RIP Jack Hubler, a working class legend

Alberta’s working class lost a legend when Jack Hubler passed away on March 4, 2022 at the age of 85. 

A long-time business agent and member of United Association of Plumbers and Pipefitters Local 488 (UA488), Jack made an indelible mark on the labour movement, politics and civic life in Edmonton and Alberta. 

Jack was born in High Prairie, Alberta on October 17, 1936. He grew up in the Lesser Slave Lake area and moved to Edmonton in 1957. In 1960 Jack married Shirlee Hubler (née Zmean) and, looking for work, he became an apprentice plumber/pipefitter. Jack joined UA488 as a certified plumber/pipefitter in 1964. 

In 1968 Jack joined his local’s negotiating committee, where he and his fellow workers won health, welfare and pensions improvements. In 1969 a crushed heel on a job site limited his options for physical work and in 1973 he was elected business agent for UA488, a position he would hold for 20 years. 

A constant agitator for social change, Jack was relentless when it came to helping the less fortunate. The annual barbeque in Giovanni Caboto Park where the unhoused are fed with a giant grill was an idea that Jack championed and got going from his time volunteering with the Edmonton and District Labour Council. 

“Anybody who needed help, he was there. That’s what he loved to do,” said Jodi Hubler, his daughter. 

Photo supplied

Jack volunteered or served with the Edmonton Housing Authority, the United Way, the Unemployment Insurance Commission and many local social justice organizations.
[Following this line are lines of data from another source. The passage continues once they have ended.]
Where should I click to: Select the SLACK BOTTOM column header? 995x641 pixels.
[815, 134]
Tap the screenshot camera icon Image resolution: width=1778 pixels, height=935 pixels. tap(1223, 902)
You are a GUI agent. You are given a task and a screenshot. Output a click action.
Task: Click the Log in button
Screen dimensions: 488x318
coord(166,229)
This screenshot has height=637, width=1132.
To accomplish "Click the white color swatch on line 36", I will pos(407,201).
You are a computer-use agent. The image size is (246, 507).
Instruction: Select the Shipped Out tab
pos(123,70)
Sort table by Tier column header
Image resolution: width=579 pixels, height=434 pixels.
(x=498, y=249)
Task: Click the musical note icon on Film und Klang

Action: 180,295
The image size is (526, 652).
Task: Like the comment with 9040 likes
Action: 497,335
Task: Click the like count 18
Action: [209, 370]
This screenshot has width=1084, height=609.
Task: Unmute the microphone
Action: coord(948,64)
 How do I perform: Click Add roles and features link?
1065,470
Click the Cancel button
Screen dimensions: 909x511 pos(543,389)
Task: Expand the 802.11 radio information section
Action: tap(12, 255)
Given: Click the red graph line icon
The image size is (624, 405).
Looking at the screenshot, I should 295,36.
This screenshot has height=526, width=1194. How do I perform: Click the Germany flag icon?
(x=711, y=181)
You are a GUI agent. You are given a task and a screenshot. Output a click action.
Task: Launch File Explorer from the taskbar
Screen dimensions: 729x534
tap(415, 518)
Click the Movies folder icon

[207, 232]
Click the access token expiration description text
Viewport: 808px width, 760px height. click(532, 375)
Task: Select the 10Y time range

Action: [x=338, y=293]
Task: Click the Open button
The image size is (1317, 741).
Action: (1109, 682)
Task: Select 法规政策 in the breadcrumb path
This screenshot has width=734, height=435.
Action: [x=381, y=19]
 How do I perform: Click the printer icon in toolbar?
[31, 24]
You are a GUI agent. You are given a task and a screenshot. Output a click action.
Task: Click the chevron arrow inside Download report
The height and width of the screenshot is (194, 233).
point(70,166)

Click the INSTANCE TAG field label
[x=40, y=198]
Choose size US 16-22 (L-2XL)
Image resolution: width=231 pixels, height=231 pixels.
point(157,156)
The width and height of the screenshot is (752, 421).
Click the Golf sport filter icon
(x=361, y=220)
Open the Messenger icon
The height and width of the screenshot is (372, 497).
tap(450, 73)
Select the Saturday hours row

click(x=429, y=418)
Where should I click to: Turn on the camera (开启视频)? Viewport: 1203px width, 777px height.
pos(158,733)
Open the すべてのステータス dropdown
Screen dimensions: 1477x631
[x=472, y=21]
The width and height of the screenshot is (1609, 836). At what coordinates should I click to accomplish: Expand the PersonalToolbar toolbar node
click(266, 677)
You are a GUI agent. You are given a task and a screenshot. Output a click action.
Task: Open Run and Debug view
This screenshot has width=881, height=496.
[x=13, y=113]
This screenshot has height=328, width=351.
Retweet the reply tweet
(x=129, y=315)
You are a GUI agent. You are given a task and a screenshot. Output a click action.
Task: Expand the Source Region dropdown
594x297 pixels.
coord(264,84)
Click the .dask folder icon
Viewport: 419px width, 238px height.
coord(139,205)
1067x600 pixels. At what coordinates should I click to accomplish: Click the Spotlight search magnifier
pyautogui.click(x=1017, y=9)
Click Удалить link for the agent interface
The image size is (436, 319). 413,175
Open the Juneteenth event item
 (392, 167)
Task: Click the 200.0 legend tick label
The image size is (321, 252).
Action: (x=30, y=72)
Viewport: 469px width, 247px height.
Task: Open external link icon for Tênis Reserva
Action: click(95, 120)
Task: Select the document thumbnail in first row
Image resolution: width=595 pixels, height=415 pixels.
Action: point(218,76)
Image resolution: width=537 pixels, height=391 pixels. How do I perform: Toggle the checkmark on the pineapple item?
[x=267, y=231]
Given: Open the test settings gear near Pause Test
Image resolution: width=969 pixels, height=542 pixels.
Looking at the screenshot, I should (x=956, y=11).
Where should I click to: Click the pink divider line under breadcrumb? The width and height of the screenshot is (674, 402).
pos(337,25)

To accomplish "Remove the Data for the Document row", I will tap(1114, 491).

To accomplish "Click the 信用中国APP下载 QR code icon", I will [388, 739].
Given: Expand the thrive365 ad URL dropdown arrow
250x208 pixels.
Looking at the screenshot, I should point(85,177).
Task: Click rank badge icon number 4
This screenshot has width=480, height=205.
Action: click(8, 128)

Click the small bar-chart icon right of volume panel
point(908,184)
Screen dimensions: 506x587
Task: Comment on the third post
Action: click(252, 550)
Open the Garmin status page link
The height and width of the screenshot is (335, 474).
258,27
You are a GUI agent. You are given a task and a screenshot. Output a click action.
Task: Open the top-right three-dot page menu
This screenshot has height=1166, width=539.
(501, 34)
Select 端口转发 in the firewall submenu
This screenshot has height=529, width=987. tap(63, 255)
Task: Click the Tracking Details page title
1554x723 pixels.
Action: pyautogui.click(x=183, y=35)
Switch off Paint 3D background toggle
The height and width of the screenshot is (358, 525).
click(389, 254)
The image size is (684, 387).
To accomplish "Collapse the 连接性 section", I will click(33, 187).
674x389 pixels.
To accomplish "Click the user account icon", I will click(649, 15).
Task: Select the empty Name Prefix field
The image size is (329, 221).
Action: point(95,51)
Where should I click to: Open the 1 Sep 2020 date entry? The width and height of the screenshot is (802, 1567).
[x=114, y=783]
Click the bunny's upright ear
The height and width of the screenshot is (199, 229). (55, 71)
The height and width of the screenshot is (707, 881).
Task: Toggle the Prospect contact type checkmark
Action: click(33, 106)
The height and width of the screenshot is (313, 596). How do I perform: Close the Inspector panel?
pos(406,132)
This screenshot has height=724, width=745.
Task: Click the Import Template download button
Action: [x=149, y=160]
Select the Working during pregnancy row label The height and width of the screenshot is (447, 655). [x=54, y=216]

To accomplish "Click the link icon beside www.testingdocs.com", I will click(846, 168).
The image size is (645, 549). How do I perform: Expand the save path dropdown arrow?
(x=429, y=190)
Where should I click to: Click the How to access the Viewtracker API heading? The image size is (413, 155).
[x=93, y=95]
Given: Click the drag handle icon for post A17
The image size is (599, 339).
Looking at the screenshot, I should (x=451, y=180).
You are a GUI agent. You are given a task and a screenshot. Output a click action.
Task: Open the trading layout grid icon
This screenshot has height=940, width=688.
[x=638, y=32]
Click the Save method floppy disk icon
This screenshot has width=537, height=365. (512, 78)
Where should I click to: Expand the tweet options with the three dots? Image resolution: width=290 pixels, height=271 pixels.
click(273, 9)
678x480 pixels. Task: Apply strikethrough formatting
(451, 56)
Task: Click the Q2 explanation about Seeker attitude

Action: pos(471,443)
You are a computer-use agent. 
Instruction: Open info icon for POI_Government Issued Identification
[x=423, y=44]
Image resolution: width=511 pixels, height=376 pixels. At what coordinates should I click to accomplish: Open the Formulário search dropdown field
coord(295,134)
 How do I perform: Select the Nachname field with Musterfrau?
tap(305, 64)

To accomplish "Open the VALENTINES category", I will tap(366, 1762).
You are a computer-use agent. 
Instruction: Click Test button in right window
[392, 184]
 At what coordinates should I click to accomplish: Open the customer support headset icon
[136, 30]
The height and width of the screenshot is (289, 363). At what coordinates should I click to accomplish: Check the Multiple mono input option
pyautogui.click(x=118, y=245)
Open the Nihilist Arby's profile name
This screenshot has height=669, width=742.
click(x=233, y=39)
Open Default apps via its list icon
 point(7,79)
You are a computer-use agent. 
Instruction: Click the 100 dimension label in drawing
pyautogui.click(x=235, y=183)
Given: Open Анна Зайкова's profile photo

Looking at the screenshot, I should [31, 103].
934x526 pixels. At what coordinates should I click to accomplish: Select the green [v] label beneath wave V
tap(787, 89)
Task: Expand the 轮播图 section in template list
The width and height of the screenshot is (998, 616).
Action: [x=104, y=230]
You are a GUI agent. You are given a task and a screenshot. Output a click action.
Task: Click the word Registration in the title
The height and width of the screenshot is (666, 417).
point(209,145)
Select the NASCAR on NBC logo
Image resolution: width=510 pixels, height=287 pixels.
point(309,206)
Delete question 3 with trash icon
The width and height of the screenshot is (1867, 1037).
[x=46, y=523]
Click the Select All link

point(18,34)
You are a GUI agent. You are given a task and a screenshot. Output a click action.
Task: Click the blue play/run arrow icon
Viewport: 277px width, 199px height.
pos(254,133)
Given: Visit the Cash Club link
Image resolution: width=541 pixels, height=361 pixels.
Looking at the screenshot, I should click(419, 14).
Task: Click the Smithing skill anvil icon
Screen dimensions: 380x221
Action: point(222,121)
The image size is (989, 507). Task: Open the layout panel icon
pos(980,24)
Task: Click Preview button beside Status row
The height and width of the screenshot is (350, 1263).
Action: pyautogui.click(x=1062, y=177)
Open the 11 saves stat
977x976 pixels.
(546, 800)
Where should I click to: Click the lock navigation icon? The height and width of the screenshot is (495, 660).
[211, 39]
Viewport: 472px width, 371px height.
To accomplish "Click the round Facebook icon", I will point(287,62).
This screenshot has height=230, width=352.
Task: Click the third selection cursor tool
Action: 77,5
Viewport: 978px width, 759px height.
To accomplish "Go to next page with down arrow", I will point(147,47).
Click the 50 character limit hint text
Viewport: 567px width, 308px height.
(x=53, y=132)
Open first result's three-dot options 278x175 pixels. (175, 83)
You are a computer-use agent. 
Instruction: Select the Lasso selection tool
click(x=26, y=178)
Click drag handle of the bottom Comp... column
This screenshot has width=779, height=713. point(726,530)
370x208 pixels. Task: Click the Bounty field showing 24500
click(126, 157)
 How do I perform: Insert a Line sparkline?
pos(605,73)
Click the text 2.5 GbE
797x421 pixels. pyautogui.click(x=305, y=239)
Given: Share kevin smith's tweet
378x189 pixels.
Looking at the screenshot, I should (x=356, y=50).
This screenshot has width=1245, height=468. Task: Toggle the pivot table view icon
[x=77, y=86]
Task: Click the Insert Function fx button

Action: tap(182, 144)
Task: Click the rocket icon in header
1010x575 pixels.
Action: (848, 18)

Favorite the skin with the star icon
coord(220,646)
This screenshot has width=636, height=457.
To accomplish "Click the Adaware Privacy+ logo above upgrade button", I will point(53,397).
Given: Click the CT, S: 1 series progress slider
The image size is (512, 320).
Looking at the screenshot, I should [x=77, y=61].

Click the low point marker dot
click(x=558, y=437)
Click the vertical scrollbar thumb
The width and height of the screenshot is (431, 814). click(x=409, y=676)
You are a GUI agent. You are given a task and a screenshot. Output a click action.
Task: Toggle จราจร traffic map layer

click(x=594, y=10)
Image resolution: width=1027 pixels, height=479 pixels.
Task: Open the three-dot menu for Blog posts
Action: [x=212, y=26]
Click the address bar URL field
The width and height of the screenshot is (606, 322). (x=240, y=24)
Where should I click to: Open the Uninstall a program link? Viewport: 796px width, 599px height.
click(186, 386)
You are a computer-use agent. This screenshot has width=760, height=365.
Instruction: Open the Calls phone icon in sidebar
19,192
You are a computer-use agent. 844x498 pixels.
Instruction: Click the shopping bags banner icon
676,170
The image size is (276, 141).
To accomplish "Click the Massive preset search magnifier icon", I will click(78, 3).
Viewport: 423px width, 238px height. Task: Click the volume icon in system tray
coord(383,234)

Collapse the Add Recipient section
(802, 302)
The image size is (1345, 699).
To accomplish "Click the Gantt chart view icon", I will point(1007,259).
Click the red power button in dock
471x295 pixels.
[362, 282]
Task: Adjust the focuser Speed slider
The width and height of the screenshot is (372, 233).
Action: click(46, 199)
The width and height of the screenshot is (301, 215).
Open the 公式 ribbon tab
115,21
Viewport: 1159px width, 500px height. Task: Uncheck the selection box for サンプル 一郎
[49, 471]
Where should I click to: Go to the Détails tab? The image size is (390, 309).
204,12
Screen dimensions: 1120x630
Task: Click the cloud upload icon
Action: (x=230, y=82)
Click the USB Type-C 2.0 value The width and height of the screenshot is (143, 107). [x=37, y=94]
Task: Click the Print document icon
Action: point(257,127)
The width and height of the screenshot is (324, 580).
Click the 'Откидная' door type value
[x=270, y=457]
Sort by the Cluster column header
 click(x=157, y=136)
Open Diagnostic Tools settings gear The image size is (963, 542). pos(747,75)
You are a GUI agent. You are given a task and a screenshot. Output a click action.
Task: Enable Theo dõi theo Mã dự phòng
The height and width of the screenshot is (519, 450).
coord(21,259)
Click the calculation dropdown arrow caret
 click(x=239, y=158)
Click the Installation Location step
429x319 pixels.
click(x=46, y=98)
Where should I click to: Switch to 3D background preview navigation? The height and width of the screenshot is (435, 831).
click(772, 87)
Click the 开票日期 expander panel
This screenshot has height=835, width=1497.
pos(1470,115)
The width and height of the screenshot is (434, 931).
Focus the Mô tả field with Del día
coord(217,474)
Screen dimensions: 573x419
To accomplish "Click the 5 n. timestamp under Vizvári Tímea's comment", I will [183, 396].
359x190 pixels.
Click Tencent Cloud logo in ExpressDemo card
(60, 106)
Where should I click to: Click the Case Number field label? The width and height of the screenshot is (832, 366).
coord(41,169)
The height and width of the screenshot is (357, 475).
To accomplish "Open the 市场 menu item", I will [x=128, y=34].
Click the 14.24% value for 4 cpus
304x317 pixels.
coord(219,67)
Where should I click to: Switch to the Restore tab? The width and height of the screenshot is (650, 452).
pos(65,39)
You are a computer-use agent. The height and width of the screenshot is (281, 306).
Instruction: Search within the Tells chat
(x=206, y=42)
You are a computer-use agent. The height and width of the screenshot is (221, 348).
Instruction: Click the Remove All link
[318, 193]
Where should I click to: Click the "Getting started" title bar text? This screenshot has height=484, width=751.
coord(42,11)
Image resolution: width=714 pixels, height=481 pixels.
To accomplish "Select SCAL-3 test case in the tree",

He was a key volunteer or a founding member with the Alberta Workers’ Health Centre, Public Interest Alberta and the Alberta Labour History Institute. 

When times were tough, Jack was able to combine his love for helping people with his duty to get his members some work. 

According to Robert Kinsey, a former business manager at UA488 and a friend and colleague of Jack’s, during the late ‘80s the pipefitters were struggling thanks to reforms introduced by Premier Peter Lougheed and there was no work for the members. Jack went to Goose Hummock golf course and told them that if they used union labour to build their new extension on their banquet hall all future UA488 golf tournaments would be held there. 

Goose Hummock agreed and true to his word UA488 and a host of other groups Jack was involved with used the facility for their events. As a result of this arrangement millions of dollars for the Junior Diabetes Research Foundation, Stars Air Ambulance and the Stollery Childrens’ Hospital were raised at Goose Hummock. 

Jack took part in the militant Dandelion movement in the construction trades. In the early and mid ‘80s, Premier Peter Lougheed used an economic downturn as an excuse to bring in anti-worker legislation that allowed employers to spin off non-union side companies and to lock out union labour—double-breasting, a practice that is still going on in Alberta today. As a result the bottom fell out of the commercial market for unionized workers and wages cratered. 

The Dandelions were a coordinated but largely spontaneous response to these anti-working class measures. Dandelion signs started popping up across Alberta as working people got organized and fought back. Here is Jack talking about the Dandelions with the Alberta Labour History Institute in a brief clip from 2003: 

Jack was a political animal. He was a lifelong and committed New Democratic Party member and according to his daughter Jodi he couldn’t believe that he lived to have an NDP premier, an NDP MLA and an NDP MP all at the same time. There wasn’t a political meeting or campaign he wouldn’t show up for. 

When we spoke to his friends and colleagues and families to learn more about Jack the one consistent message was how generous he was, how much he cared and how much time, effort and care he put into helping people. Everyone in the labour movement knew Jack; he served on the boards of the Alberta Federation of Labour, the Edmonton and District Labour Council and the Alberta Building Trades Council. Even the contractors who usually thought all union reps were commies respected Jack. 

Jack’s generosity and friendly bearing didn’t make him a pushover. At heart, he was a fighter for the working class. Once, conservative MP Peter Goldring crashed the Labour Day BBQ to feed the homeless at Giovanni Caboto park with a camera in tow. Goldring elbowed his way to the front, grabbed a burger flipper and tried to get his photo-op. Robert Blakely, former president of UA488, remembers Jack grabbing the spatula out of Goldring’s hand, and telling him right to his face, “you don’t even think the people we’re feeding today should exist—why don’t you fuck off?” 

Jack Hubler. A legend. Rest in power. We’ll be doing our best to follow your lead.